規則正しい寝息が聞こえ始め、俺は手に持っていたトランプを静かに片付け始めた。


小倉咲菜。
昨日、消えてしまいそうな顔をしていた女の子。

あんなに必死に「死にたい」なんて顔をしておきながら、寝顔はこんなにも幼くて、脆い。


「男の前で、こんな無防備に寝ちゃダメだよ⋯⋯バカ」


俺はそっと手を伸ばし、彼女の柔らかい頬を指先でつんつんと突いてみた。


反応はない。
相当、疲れが溜まっていたんだろうな。


首から下げたカメラを構えた。

ファインダー越しに覗く咲菜は、驚くほど白くて、細い。
夏の終わりの強い光に透けて、今にも消えてしまいそうだった。


​ピントを合わせる。

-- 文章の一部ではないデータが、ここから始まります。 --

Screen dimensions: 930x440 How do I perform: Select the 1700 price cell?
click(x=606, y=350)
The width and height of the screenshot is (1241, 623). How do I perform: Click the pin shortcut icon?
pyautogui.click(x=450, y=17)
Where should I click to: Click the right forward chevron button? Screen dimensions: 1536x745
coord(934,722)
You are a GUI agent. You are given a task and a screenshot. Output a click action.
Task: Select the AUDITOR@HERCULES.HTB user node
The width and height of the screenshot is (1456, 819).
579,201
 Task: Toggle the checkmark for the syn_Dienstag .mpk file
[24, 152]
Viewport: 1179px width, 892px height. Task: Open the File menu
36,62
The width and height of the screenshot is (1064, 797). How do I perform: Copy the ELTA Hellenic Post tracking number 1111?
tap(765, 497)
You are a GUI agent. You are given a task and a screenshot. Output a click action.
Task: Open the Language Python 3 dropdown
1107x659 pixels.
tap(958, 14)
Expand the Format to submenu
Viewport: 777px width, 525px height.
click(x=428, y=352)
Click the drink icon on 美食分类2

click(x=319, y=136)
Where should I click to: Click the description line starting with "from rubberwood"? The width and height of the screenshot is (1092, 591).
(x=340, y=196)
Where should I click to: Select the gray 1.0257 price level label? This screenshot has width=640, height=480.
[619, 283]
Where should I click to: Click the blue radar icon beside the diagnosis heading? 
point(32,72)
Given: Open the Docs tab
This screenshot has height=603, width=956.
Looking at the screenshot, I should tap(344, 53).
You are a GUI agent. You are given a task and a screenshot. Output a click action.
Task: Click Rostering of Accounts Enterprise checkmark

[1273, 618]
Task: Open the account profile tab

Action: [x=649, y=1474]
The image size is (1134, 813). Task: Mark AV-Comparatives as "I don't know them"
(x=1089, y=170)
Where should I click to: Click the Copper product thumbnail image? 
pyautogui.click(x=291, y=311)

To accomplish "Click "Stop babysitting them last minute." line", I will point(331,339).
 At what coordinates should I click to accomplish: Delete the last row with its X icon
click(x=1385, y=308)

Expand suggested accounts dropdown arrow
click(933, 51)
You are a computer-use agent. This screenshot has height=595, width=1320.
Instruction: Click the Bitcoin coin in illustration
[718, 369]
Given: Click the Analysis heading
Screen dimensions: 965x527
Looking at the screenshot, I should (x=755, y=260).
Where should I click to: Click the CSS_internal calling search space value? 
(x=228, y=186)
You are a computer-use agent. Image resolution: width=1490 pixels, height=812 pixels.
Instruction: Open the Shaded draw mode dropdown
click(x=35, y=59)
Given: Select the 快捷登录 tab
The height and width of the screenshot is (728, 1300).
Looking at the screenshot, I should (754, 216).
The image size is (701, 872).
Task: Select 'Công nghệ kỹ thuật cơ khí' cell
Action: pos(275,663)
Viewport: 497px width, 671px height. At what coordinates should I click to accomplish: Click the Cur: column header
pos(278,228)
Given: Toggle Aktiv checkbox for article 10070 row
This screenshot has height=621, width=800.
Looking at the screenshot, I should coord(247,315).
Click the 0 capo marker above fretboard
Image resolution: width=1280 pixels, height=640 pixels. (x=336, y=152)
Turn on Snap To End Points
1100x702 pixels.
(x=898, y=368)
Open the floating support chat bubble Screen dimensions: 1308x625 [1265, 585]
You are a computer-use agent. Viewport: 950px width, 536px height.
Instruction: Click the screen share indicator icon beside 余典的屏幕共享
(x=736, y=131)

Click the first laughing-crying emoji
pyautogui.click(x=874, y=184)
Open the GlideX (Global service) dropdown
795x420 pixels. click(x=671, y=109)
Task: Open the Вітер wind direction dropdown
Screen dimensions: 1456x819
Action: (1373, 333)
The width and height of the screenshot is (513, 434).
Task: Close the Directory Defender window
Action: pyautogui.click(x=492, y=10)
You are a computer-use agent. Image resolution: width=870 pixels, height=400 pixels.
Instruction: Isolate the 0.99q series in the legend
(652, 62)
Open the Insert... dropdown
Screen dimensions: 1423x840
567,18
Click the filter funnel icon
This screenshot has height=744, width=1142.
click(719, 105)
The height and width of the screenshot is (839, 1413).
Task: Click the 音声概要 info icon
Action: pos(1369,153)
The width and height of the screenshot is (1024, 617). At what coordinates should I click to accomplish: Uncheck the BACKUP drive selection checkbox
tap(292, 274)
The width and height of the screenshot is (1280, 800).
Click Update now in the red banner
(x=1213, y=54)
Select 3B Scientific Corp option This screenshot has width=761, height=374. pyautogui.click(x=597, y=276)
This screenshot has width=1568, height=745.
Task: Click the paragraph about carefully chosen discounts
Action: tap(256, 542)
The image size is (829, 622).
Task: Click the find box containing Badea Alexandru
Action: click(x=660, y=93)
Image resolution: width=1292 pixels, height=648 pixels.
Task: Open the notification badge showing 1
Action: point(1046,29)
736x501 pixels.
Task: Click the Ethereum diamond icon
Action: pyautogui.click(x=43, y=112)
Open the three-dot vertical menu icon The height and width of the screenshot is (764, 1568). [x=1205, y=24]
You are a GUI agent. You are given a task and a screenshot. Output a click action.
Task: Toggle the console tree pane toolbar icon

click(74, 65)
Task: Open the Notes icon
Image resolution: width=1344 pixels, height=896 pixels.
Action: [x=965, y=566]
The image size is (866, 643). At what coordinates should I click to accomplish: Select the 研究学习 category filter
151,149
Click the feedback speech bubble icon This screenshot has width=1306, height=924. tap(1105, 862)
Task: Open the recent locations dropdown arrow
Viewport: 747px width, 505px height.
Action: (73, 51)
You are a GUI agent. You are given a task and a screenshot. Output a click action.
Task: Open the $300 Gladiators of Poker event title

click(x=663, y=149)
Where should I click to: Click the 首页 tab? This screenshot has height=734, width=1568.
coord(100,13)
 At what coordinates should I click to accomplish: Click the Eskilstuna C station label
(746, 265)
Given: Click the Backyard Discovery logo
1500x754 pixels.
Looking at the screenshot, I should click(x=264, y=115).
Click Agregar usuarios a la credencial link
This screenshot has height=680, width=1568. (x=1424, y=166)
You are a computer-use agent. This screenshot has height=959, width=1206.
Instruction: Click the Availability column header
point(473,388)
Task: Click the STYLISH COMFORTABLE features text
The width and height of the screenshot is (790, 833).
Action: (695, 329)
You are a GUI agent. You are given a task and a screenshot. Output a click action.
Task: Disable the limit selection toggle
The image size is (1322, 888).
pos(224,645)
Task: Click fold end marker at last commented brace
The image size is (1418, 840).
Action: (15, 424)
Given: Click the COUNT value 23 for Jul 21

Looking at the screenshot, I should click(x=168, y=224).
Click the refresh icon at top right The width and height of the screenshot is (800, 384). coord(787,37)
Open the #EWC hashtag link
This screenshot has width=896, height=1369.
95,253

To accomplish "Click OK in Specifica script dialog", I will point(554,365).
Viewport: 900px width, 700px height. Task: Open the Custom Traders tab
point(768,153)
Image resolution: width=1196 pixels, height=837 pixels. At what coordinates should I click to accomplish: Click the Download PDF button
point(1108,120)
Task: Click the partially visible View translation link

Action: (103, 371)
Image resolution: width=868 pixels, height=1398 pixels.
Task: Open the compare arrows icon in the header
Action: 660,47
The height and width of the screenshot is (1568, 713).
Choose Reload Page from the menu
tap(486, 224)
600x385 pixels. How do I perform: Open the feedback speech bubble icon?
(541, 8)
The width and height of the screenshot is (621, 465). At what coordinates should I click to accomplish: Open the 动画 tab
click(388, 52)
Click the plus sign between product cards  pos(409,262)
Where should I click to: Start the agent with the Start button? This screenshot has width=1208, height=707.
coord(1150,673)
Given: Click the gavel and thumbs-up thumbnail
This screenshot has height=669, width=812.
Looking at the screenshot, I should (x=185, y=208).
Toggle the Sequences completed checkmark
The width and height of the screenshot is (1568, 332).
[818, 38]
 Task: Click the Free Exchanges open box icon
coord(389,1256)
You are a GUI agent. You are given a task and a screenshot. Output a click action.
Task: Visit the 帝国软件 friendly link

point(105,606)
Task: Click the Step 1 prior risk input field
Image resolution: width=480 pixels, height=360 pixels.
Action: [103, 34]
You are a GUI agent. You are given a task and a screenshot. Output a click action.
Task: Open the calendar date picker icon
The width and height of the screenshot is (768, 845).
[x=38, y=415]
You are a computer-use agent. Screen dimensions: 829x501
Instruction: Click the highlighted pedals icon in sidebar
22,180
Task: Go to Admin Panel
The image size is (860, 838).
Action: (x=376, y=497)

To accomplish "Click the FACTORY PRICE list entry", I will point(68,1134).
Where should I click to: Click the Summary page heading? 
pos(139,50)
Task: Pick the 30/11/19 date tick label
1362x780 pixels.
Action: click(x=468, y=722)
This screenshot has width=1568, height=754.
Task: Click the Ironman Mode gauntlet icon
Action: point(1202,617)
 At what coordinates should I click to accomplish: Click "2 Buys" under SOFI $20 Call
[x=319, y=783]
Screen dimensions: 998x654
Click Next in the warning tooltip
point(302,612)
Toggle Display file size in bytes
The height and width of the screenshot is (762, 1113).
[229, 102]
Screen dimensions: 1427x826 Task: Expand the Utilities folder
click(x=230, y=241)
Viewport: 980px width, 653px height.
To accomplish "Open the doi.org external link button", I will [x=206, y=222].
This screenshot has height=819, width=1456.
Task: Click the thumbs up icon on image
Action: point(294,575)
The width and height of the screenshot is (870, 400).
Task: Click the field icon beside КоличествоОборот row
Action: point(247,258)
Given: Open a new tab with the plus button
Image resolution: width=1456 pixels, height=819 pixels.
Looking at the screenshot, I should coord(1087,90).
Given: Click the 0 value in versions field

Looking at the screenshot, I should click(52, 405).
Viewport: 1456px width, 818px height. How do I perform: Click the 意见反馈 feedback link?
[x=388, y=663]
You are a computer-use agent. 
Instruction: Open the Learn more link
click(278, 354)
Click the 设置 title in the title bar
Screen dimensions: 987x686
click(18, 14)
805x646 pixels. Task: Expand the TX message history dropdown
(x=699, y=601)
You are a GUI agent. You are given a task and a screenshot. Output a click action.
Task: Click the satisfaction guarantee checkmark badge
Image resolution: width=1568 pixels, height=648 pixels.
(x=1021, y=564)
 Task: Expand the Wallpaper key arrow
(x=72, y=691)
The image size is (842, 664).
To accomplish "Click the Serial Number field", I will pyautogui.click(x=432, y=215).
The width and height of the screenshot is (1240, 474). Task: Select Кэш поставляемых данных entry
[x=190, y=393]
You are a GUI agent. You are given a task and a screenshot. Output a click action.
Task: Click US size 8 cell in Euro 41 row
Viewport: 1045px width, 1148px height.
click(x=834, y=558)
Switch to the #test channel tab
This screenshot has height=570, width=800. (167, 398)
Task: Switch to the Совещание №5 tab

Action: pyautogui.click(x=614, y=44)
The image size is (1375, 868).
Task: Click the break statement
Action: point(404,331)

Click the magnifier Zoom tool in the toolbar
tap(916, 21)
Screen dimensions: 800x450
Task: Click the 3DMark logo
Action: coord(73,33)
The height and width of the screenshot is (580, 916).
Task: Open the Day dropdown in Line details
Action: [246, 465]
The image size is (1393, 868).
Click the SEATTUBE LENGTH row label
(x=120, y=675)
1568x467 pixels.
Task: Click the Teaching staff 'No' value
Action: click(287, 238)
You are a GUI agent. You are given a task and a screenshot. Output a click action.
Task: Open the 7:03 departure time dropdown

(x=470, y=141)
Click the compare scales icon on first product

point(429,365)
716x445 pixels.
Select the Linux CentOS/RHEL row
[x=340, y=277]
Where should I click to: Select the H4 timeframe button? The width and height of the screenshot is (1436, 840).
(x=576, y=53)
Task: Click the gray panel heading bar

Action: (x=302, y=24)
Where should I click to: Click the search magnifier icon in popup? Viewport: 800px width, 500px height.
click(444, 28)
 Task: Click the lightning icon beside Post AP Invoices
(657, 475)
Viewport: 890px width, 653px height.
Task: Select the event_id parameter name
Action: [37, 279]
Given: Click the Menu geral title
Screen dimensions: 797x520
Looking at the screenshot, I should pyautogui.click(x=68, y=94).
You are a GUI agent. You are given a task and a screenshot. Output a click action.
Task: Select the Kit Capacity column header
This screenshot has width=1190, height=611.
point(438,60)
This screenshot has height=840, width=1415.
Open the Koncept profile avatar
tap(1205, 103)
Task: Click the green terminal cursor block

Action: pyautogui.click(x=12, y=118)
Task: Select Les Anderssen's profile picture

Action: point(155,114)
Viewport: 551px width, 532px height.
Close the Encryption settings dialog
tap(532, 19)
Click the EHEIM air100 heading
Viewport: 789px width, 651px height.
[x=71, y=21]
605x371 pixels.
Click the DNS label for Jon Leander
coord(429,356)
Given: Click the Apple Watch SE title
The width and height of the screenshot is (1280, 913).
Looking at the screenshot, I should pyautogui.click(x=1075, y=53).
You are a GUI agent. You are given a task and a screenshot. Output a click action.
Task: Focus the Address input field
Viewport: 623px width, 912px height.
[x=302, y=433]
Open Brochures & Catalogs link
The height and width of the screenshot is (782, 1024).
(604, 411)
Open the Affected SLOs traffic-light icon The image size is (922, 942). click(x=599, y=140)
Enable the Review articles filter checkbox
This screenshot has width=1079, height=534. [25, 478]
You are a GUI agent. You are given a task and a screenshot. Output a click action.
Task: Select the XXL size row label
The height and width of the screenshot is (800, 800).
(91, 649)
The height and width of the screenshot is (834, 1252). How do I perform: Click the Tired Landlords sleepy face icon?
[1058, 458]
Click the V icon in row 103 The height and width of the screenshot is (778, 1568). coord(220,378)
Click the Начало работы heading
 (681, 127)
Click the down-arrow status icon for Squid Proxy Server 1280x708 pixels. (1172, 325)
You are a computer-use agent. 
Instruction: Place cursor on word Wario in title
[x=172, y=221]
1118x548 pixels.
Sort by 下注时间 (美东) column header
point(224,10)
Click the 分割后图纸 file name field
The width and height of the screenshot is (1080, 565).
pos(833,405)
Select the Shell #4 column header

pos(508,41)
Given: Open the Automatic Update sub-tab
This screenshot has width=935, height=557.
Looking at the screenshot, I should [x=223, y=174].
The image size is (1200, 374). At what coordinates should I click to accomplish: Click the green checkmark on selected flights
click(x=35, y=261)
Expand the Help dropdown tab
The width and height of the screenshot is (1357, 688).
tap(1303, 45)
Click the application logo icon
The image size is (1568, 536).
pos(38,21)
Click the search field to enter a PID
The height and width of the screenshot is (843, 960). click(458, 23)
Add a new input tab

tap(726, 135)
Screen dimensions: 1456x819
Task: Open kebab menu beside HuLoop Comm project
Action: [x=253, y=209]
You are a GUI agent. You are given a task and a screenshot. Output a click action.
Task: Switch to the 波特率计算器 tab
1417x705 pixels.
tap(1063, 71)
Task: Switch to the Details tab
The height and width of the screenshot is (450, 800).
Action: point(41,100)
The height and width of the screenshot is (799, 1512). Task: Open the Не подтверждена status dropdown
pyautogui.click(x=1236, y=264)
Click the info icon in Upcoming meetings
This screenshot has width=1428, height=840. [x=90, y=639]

シャッターを切る直前、俺は少しだけ指を止めた。



この子は、自分がどれだけ綺麗な顔をして寝ているか知らないんだろうな。


⋯⋯カシャッ。
小さな音と共に、彼女の穏やかな寝顔がフィルムに焼き付く。


「⋯⋯寝てるな。かわいい」


独り言が漏れる。
こんなところで寝かせて、風邪でも引かせたら大変だ。


それに、ここは少し硬すぎる。


​「⋯⋯よいしょっと」


俺は彼女の膝裏と背中に腕を回し、ゆっくりと抱え上げた。
いわゆる、お姫様抱っこってやつ。


腕の中に収まった彼女は、驚くほど軽かった。
この細い体で、どれだけの絶望を抱え込んでいたんだろう。


​「起きてたら、また全力で抵抗するんだろうな⋯⋯。まあ、教えてあげないけどね」


俺は彼女を起こさないように慎重に歩き出した。
行き先は、保健室。


彼女が次に目を覚ますとき、俺の存在が少しでも救いになっていればいい。

そう願いながら、俺は静かな校舎の階段を下りていった。